In October 2020, when The New York Times printed a massive Sunday article based on years of Trump family tax documents, it was said that an anonymous source provided the information for the investigative report, which went on to win the Pulitzer Prize. 

Nearly a year later, former President Donald Trump's niece, Mary Trump, published a book, "Too Much and Not Enough: How My Family Created the World's Most Dangerous Man," and admitted that she was the one who gave the Times the Trump family tax documents two years prior.

An enraged Donald then sued both his niece and The New York Times for $100 million and called the release of the tax information an "insidious plot" against him (via The New York Times). Donald also claimed that Mary was in breach of contract for a confidentiality agreement she signed back in 1999 after the former president's father, Fred Trump, died. 

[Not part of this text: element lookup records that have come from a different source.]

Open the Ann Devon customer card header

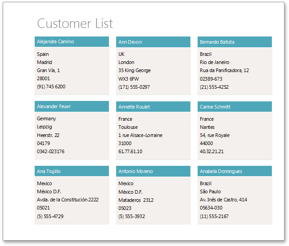[153, 42]
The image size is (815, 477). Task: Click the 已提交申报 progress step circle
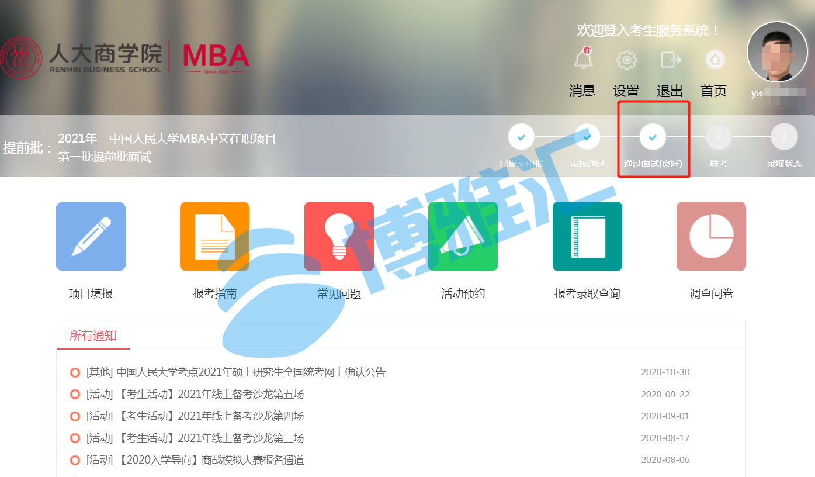click(521, 137)
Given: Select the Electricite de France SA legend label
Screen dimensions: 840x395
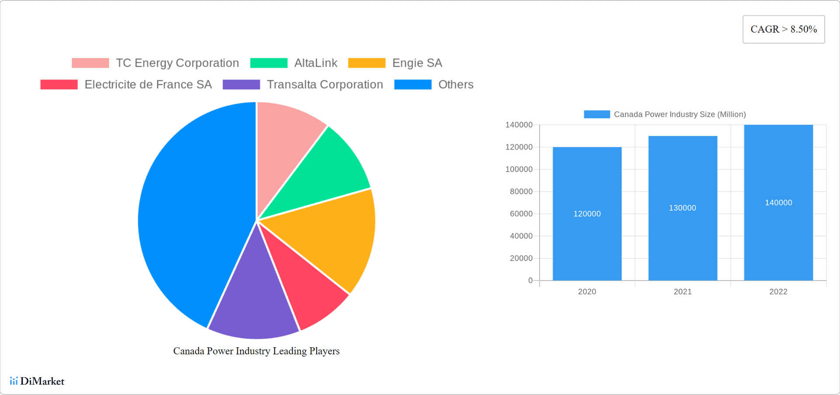Looking at the screenshot, I should point(148,84).

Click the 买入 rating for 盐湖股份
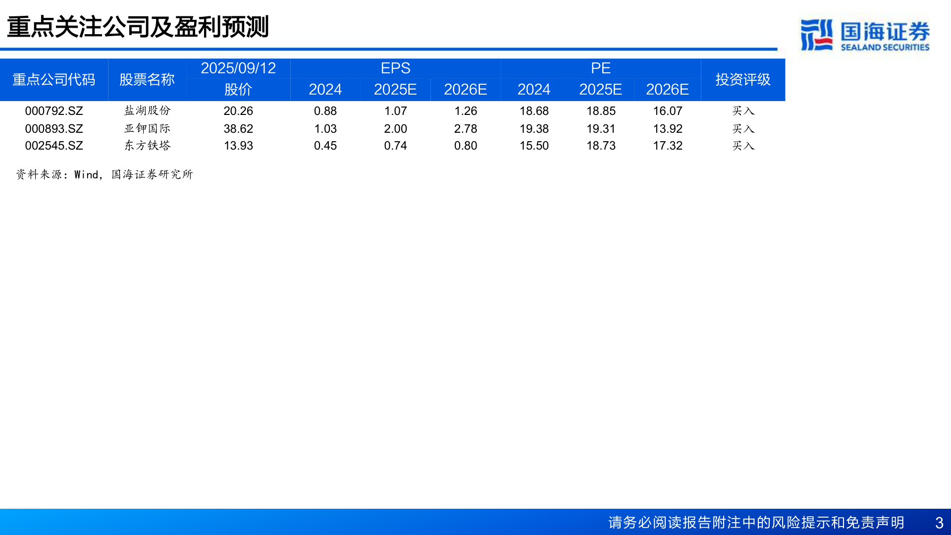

Now, it seems there's been some court action on that lawsuit.

Mary Trump seeks to have Donald Trump's lawsuit dismissed

In a Dec. 2, 2021 court filing, Mary Trump and her attorney asked to have Donald Trump's lawsuit against her dismissed, claiming that Donald is trying to violate his niece's First Amendment right to free speech and that he often does that to people by filing lawsuit after lawsuit.

"This baseless case should be dismissed because it is a frivolous attempt to punish Mary Trump and Pulitzer Prize-winning journalists for publishing truthful information of great public concern about former President Trump," wrote Theodore J. Boutrous Jr., Mary's attorney (via the New York Post). "Mr. Trump has a long history of filing lawsuits simply to chill freedom of speech and of the press, and this is more of the same. The First Amendment and New York law forbid such abusive lawsuits."

The court filing went further into how Donald's lawsuit violates both the Constitution and New York State's Strategic Lawsuit Against Public Participation (SLAPP) Laws, with Mary's lawyer claiming that Donald's suit was "a transparent effort to punish his niece and these journalists for disseminating truthful information of great public interest concerning Mr. Trump's fitness for the office and aspects of his personal and financial history that he had long sought to hide, to chill them and others from reporting on such information in the future."

As of this writing, there is no word on when a judge will rule on this motion to dismiss Donald's suit.